## Begin PASSAGE PROVIDED

GRE Percentage

GRE Percentage

Percentage – Word Problems in GRE

Introduction: The GRE (Graduate Record Examination) is a standardized test required for admission into many graduate schools in the United States and other countries. One of the critical topics in the GRE quantitative reasoning section is percentage word problems. In this extended concept, we will discuss various percentage word problems frequently appearing on the GRE and strategies to solve them effectively and efficiently.

Percentage Basics: Before diving into word problems, review the basics. A percentage is a way of expressing a number as a fraction of 100. The symbol for percentage is “%,” which means “per hundred.” For example, 25% can be written as 25/100, which reduces to 1/4 or 0.25.

To convert a fraction to a percentage, divide the numerator by the denominator and multiply the result by 100. To convert a percentage to a fraction, divide the percentage by 100 and then simplify the resulting fraction if possible.

## End PASSAGE PROVIDED
## Begin RECORD EXCERPTS

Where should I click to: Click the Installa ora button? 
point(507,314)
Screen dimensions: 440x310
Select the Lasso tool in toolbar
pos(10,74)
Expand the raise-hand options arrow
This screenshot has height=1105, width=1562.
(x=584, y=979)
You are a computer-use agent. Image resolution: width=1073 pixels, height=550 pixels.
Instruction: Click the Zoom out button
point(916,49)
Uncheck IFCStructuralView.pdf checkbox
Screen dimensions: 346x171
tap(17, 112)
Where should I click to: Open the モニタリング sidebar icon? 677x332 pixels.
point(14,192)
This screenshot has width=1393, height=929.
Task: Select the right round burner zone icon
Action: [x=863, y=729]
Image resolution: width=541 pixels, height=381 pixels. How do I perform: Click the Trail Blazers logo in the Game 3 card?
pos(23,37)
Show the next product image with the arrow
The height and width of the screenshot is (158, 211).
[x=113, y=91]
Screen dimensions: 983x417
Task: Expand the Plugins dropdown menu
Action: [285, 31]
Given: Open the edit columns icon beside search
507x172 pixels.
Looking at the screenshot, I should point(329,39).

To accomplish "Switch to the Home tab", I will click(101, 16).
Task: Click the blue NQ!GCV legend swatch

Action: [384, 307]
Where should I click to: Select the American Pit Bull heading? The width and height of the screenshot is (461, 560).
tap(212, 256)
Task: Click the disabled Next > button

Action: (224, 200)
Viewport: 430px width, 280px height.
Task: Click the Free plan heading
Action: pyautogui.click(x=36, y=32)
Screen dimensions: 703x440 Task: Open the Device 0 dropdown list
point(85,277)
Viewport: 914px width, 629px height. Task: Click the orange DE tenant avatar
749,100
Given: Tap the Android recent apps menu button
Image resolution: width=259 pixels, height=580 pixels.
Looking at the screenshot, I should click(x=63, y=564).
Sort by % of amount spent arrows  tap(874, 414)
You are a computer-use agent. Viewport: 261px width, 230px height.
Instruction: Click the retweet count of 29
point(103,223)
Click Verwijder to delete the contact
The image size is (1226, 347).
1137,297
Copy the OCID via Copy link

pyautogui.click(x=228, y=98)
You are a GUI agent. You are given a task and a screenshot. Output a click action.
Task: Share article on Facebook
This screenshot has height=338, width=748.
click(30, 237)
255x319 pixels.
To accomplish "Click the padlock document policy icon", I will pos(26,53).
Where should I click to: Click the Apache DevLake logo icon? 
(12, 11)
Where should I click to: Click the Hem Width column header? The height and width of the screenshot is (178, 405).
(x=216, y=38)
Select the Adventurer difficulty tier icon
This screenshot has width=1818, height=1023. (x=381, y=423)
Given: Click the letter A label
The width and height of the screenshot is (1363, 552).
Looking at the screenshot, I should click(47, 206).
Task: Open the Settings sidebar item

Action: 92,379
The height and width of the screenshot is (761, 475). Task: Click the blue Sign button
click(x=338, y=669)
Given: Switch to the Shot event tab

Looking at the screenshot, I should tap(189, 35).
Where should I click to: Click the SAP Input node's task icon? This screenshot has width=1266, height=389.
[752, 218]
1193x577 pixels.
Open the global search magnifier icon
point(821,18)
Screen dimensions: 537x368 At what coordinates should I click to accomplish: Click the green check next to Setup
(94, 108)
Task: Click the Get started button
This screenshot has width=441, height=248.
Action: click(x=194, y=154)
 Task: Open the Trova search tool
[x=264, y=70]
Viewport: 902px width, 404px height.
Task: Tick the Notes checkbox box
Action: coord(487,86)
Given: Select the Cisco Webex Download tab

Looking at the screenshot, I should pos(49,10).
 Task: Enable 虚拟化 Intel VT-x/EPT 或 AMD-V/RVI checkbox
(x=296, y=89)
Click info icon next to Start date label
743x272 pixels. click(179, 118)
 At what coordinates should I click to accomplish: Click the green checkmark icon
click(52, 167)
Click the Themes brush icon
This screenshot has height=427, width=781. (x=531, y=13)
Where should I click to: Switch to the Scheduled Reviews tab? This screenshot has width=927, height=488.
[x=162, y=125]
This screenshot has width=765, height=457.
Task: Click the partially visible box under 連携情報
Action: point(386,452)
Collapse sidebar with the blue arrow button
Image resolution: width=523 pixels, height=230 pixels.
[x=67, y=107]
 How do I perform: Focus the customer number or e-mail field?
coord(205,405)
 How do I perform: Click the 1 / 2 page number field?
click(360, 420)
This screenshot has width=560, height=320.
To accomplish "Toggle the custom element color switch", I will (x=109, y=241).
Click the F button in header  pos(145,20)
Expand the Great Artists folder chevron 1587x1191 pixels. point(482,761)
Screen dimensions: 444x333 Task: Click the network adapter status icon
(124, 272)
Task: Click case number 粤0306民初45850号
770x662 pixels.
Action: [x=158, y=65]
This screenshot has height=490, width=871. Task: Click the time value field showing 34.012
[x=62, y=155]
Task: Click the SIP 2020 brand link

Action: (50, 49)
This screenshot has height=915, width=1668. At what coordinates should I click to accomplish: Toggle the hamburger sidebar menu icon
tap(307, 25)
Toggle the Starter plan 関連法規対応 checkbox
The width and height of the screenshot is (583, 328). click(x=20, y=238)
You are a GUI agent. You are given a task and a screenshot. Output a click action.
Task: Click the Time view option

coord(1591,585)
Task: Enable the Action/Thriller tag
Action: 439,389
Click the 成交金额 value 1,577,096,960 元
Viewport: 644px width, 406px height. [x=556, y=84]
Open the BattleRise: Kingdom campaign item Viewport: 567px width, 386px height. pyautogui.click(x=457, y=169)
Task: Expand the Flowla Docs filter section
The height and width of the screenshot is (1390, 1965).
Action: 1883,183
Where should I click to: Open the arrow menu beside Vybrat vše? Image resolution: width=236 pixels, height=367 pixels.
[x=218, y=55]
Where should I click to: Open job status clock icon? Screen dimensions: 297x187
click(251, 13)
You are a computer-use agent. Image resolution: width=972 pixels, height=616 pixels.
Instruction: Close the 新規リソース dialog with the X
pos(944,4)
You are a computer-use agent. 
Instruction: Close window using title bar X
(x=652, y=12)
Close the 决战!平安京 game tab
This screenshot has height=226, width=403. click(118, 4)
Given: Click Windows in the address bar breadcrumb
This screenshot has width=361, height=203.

## End RECORD EXCERPTS

GIVEN REQUEST A »
Format part of the rows as a JSON list of strings, one string per line with blank lines omitted. Begin at the line of the rows that contains "Task: Click the blue NQ!GCV legend swatch" and stop after the line that contains "This screenshot has width=1818, height=1023.".
GIVEN REQUEST B »
Resume the passage on GRE percentage word problems from the point where it stops.
The GRE percentage passage and the rows were drawn from separate sources.

EXERCISE RESULT A »
[
  "Task: Click the blue NQ!GCV legend swatch",
  "Action: [384, 307]",
  "Where should I click to: Select the American Pit Bull heading? The width and height of the screenshot is (461, 560).",
  "tap(212, 256)",
  "Task: Click the disabled Next > button",
  "Action: (224, 200)",
  "Viewport: 430px width, 280px height.",
  "Task: Click the Free plan heading",
  "Action: pyautogui.click(x=36, y=32)",
  "Screen dimensions: 703x440 Task: Open the Device 0 dropdown list",
  "point(85,277)",
  "Viewport: 914px width, 629px height. Task: Click the orange DE tenant avatar",
  "749,100",
  "Given: Tap the Android recent apps menu button",
  "Image resolution: width=259 pixels, height=580 pixels.",
  "Looking at the screenshot, I should click(x=63, y=564).",
  "Sort by % of amount spent arrows  tap(874, 414)",
  "You are a computer-use agent. Viewport: 261px width, 230px height.",
  "Instruction: Click the retweet count of 29",
  "point(103,223)",
  "Click Verwijder to delete the contact",
  "The image size is (1226, 347).",
  "1137,297",
  "Copy the OCID via Copy link",
  "pyautogui.click(x=228, y=98)",
  "You are a GUI agent. You are given a task and a screenshot. Output a click action.",
  "Task: Share article on Facebook",
  "This screenshot has height=338, width=748.",
  "click(30, 237)",
  "255x319 pixels.",
  "To accomplish \"Click the padlock document policy icon\", I will pos(26,53).",
  "Where should I click to: Click the Apache DevLake logo icon? ",
  "(12, 11)",
  "Where should I click to: Click the Hem Width column header? The height and width of the screenshot is (178, 405).",
  "(x=216, y=38)",
  "Select the Adventurer difficulty tier icon",
  "This screenshot has width=1818, height=1023. (x=381, y=423)"
]

EXERCISE RESULT B »
Common Types of Percentage Word Problems in GRE:

1. Finding the percentage of a given value
2. Calculating the original value given the percentage and the final value
3. Determining the percentage change (increase or decrease) between two values
4. Solving problems involving discounts, markups, or sales tax
5. Comparing percentages in context

Strategies for Solving Percentage Word Problems:

1. Read the problem carefully: Ensure you understand the problem and identify what is being asked. Look for key information and determine the unknown value(s) you need to find.
2. Set up the problem: Translate the word problem into a mathematical expression or equation using the given information.
3. Solve the problem: Use appropriate methods, such as proportions, cross-multiplication, or algebraic equations, to solve the problem.
4. Check your answer: Make sure your answer is reasonable and in the correct units, if applicable.

Now, let’s discuss each type of percentage word problem in more detail and provide examples and solutions.

1. Finding the percentage of a given value: In these types of problems, you will be given a value and a percentage, and you will need to find a certain percentage of that value.

Example: What is 20% of 150?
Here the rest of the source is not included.